INPUT »
━━━━━━━━
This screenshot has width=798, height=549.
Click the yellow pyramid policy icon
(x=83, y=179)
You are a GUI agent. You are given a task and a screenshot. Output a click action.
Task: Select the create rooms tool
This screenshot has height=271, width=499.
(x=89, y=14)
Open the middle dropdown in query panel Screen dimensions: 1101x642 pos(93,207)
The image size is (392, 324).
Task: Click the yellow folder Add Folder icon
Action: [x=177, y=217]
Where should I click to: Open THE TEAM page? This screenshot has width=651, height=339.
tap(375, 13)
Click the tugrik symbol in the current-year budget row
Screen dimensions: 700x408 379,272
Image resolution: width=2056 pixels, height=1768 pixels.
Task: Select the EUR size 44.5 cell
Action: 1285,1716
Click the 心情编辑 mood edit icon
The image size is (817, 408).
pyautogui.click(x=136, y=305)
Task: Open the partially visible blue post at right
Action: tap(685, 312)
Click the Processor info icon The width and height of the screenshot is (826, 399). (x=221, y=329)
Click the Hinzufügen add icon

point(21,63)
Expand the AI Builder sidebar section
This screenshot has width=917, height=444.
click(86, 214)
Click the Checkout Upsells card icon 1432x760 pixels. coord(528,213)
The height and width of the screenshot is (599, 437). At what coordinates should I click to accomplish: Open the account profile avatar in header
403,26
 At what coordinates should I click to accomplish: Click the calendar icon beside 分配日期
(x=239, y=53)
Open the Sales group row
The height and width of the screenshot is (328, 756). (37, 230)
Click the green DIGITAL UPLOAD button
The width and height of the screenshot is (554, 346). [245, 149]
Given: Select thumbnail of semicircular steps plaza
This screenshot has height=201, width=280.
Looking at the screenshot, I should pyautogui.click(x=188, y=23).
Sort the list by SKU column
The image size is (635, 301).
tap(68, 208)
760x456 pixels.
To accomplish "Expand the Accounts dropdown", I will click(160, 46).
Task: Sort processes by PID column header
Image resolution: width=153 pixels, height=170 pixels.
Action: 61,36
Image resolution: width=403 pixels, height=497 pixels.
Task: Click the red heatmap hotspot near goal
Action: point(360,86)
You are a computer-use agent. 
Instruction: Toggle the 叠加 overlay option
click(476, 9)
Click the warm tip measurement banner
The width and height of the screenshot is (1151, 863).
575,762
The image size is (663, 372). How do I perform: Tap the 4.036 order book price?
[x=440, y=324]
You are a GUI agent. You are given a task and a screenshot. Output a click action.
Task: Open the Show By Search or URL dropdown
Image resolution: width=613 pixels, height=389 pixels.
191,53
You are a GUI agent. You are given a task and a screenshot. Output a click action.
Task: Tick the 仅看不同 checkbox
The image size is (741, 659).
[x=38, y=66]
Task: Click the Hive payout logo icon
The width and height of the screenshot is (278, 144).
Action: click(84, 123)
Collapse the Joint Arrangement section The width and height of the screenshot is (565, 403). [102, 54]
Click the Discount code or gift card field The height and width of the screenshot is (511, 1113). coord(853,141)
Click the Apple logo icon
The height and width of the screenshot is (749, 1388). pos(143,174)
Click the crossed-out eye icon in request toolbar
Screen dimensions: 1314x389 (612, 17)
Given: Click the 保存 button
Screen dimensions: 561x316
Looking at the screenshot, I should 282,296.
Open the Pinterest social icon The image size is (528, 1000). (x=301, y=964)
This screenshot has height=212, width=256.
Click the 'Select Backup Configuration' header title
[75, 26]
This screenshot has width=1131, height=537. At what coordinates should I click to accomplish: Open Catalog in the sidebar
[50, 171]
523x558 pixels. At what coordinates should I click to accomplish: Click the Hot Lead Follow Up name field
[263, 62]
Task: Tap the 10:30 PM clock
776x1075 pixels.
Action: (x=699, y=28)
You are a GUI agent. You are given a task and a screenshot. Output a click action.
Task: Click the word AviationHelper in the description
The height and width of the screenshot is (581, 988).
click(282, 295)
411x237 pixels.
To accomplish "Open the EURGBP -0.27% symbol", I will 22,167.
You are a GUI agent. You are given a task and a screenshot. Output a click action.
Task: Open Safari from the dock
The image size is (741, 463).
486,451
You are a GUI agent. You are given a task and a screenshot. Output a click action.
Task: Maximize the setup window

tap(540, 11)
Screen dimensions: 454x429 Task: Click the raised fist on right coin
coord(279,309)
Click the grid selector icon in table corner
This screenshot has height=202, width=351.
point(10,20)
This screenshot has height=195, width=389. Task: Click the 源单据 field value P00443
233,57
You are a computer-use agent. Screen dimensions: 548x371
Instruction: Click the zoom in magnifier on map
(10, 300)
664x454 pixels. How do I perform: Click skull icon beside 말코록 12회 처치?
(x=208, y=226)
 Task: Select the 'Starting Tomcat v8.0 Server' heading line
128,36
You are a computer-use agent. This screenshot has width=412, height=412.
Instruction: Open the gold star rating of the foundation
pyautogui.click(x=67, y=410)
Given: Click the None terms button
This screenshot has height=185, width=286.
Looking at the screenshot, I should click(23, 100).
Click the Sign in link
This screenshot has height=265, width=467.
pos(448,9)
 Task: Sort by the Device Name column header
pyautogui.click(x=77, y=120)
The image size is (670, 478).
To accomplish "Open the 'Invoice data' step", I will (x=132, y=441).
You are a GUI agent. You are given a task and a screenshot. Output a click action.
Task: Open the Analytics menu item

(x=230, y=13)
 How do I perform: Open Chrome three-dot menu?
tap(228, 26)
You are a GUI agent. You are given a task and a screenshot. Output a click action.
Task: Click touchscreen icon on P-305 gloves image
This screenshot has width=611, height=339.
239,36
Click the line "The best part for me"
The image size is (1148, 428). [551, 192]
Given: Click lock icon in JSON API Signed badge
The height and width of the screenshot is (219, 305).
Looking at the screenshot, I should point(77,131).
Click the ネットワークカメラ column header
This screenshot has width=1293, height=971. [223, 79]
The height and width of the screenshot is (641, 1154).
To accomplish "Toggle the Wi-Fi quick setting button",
━━━━━━━━
Transcribe the records in full, word for word.

This screenshot has width=798, height=549.
Click the yellow pyramid policy icon
(x=83, y=179)
You are a GUI agent. You are given a task and a screenshot. Output a click action.
Task: Select the create rooms tool
This screenshot has height=271, width=499.
(x=89, y=14)
Open the middle dropdown in query panel Screen dimensions: 1101x642 pos(93,207)
The image size is (392, 324).
Task: Click the yellow folder Add Folder icon
Action: [x=177, y=217]
Where should I click to: Open THE TEAM page? This screenshot has width=651, height=339.
tap(375, 13)
Click the tugrik symbol in the current-year budget row
Screen dimensions: 700x408 379,272
Image resolution: width=2056 pixels, height=1768 pixels.
Task: Select the EUR size 44.5 cell
Action: 1285,1716
Click the 心情编辑 mood edit icon
The image size is (817, 408).
pyautogui.click(x=136, y=305)
Task: Open the partially visible blue post at right
Action: tap(685, 312)
Click the Processor info icon The width and height of the screenshot is (826, 399). (x=221, y=329)
Click the Hinzufügen add icon

point(21,63)
Expand the AI Builder sidebar section
This screenshot has width=917, height=444.
click(86, 214)
Click the Checkout Upsells card icon 1432x760 pixels. coord(528,213)
The height and width of the screenshot is (599, 437). At what coordinates should I click to accomplish: Open the account profile avatar in header
403,26
 At what coordinates should I click to accomplish: Click the calendar icon beside 分配日期
(x=239, y=53)
Open the Sales group row
The height and width of the screenshot is (328, 756). (37, 230)
Click the green DIGITAL UPLOAD button
The width and height of the screenshot is (554, 346). [245, 149]
Given: Select thumbnail of semicircular steps plaza
This screenshot has height=201, width=280.
Looking at the screenshot, I should pyautogui.click(x=188, y=23).
Sort the list by SKU column
The image size is (635, 301).
tap(68, 208)
760x456 pixels.
To accomplish "Expand the Accounts dropdown", I will click(160, 46).
Task: Sort processes by PID column header
Image resolution: width=153 pixels, height=170 pixels.
Action: 61,36
Image resolution: width=403 pixels, height=497 pixels.
Task: Click the red heatmap hotspot near goal
Action: point(360,86)
You are a computer-use agent. 
Instruction: Toggle the 叠加 overlay option
click(476, 9)
Click the warm tip measurement banner
The width and height of the screenshot is (1151, 863).
575,762
The image size is (663, 372). How do I perform: Tap the 4.036 order book price?
[x=440, y=324]
You are a GUI agent. You are given a task and a screenshot. Output a click action.
Task: Open the Show By Search or URL dropdown
Image resolution: width=613 pixels, height=389 pixels.
191,53
You are a GUI agent. You are given a task and a screenshot. Output a click action.
Task: Tick the 仅看不同 checkbox
The image size is (741, 659).
[x=38, y=66]
Task: Click the Hive payout logo icon
The width and height of the screenshot is (278, 144).
Action: click(84, 123)
Collapse the Joint Arrangement section The width and height of the screenshot is (565, 403). [102, 54]
Click the Discount code or gift card field The height and width of the screenshot is (511, 1113). coord(853,141)
Click the Apple logo icon
The height and width of the screenshot is (749, 1388). pos(143,174)
Click the crossed-out eye icon in request toolbar
Screen dimensions: 1314x389 (612, 17)
Given: Click the 保存 button
Screen dimensions: 561x316
Looking at the screenshot, I should 282,296.
Open the Pinterest social icon The image size is (528, 1000). (x=301, y=964)
This screenshot has height=212, width=256.
Click the 'Select Backup Configuration' header title
[75, 26]
This screenshot has width=1131, height=537. At what coordinates should I click to accomplish: Open Catalog in the sidebar
[50, 171]
523x558 pixels. At what coordinates should I click to accomplish: Click the Hot Lead Follow Up name field
[263, 62]
Task: Tap the 10:30 PM clock
776x1075 pixels.
Action: (x=699, y=28)
You are a GUI agent. You are given a task and a screenshot. Output a click action.
Task: Click the word AviationHelper in the description
The height and width of the screenshot is (581, 988).
click(282, 295)
411x237 pixels.
To accomplish "Open the EURGBP -0.27% symbol", I will 22,167.
You are a GUI agent. You are given a task and a screenshot. Output a click action.
Task: Open Safari from the dock
The image size is (741, 463).
486,451
You are a GUI agent. You are given a task and a screenshot. Output a click action.
Task: Maximize the setup window

tap(540, 11)
Screen dimensions: 454x429 Task: Click the raised fist on right coin
coord(279,309)
Click the grid selector icon in table corner
This screenshot has height=202, width=351.
point(10,20)
This screenshot has height=195, width=389. Task: Click the 源单据 field value P00443
233,57
You are a computer-use agent. Screen dimensions: 548x371
Instruction: Click the zoom in magnifier on map
(10, 300)
664x454 pixels. How do I perform: Click skull icon beside 말코록 12회 처치?
(x=208, y=226)
 Task: Select the 'Starting Tomcat v8.0 Server' heading line
128,36
You are a computer-use agent. This screenshot has width=412, height=412.
Instruction: Open the gold star rating of the foundation
pyautogui.click(x=67, y=410)
Given: Click the None terms button
This screenshot has height=185, width=286.
Looking at the screenshot, I should click(23, 100).
Click the Sign in link
This screenshot has height=265, width=467.
pos(448,9)
 Task: Sort by the Device Name column header
pyautogui.click(x=77, y=120)
The image size is (670, 478).
To accomplish "Open the 'Invoice data' step", I will (x=132, y=441).
You are a GUI agent. You are given a task and a screenshot. Output a click action.
Task: Open the Analytics menu item

(x=230, y=13)
 How do I perform: Open Chrome three-dot menu?
tap(228, 26)
You are a GUI agent. You are given a task and a screenshot. Output a click action.
Task: Click touchscreen icon on P-305 gloves image
This screenshot has width=611, height=339.
239,36
Click the line "The best part for me"
The image size is (1148, 428). [551, 192]
Given: Click lock icon in JSON API Signed badge
The height and width of the screenshot is (219, 305).
Looking at the screenshot, I should point(77,131).
Click the ネットワークカメラ column header
This screenshot has width=1293, height=971. [223, 79]
The height and width of the screenshot is (641, 1154).
To accomplish "Toggle the Wi-Fi quick setting button",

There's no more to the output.